We went through this exact nightmare at my last startup. Two weeks in we realized network-level blocking breaks half our SaaS integrations. Ended up using Firewalla Gold at the edge plus allowing department-level exceptions—took another week to implement but actually solved the problem.
Firewalla Gold broke our Slack integrations too. We ended up just doing device-level with Nextdns, acceptable loss.
We hit this exact wall last year at my company. CISO wanted network-level blocking, we evaluated Cisco Umbrella and Fortinet FortiGate. Spent three weeks implementing Umbrella, thought we were golden.

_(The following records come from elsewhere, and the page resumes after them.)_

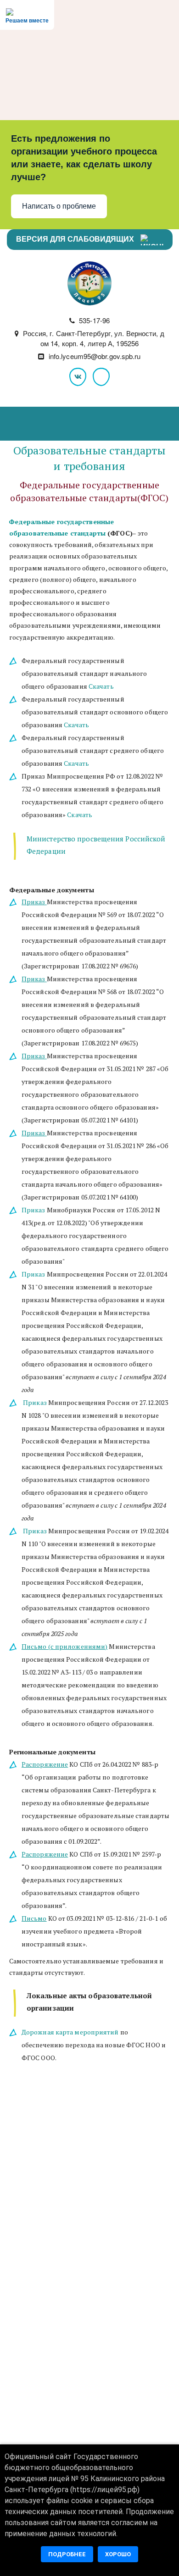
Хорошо (118, 2554)
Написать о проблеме (59, 206)
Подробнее (67, 2554)
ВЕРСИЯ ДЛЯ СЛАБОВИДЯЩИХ (76, 238)
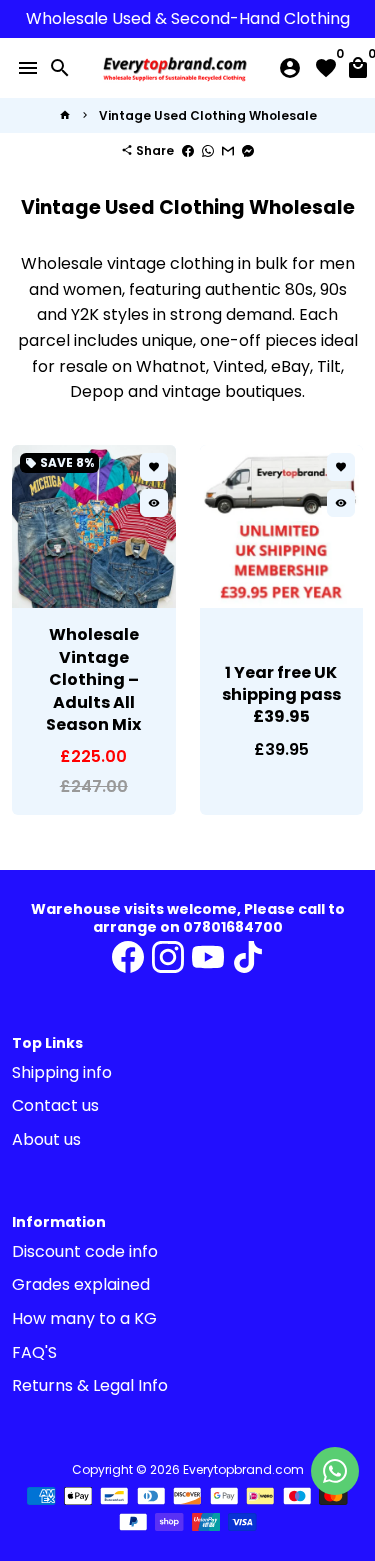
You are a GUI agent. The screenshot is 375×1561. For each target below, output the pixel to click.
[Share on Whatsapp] (208, 150)
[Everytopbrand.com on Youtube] (208, 957)
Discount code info (85, 1251)
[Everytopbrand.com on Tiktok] (248, 957)
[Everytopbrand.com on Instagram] (168, 957)
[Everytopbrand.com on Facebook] (128, 957)
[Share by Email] (228, 150)
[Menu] (28, 68)
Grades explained (81, 1284)
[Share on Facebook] (188, 150)
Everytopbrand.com (243, 1469)
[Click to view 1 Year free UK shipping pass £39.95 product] (282, 527)
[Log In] (290, 68)
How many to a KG (84, 1318)
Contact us (55, 1105)
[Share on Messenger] (248, 150)
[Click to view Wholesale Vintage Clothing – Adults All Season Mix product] (94, 527)
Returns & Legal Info (90, 1385)
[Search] (60, 68)
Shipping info (62, 1072)
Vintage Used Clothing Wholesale (208, 115)
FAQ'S (34, 1352)
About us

Then engineering started getting blocked from legitimate CDNs and API calls. Turns out aggressive ad blocking configs were too blunt for a 200-person team with actual dev work. We pivoted to device-level with Adguard Home on a few test machines, but managing that across remote staff was a nightmare.
Ended up doing DNS filtering through our MDM (we use Kandji) instead—way more granular, easier to whitelist what we actually need, and security got better attack surface without killing productivity. Took us two more weeks to implement right, but it stuck.
My advice: before you restart, nail down exactly what your CISO is actually worried about. Is it malware from ads, tracking, or bandwidth? Different answer for each.
We went down this road with Pi-hole at 200 people and it became a nightmare—too many false positives blocking legit stuff, and your engineering team ends up hating you when Slack breaks randomly.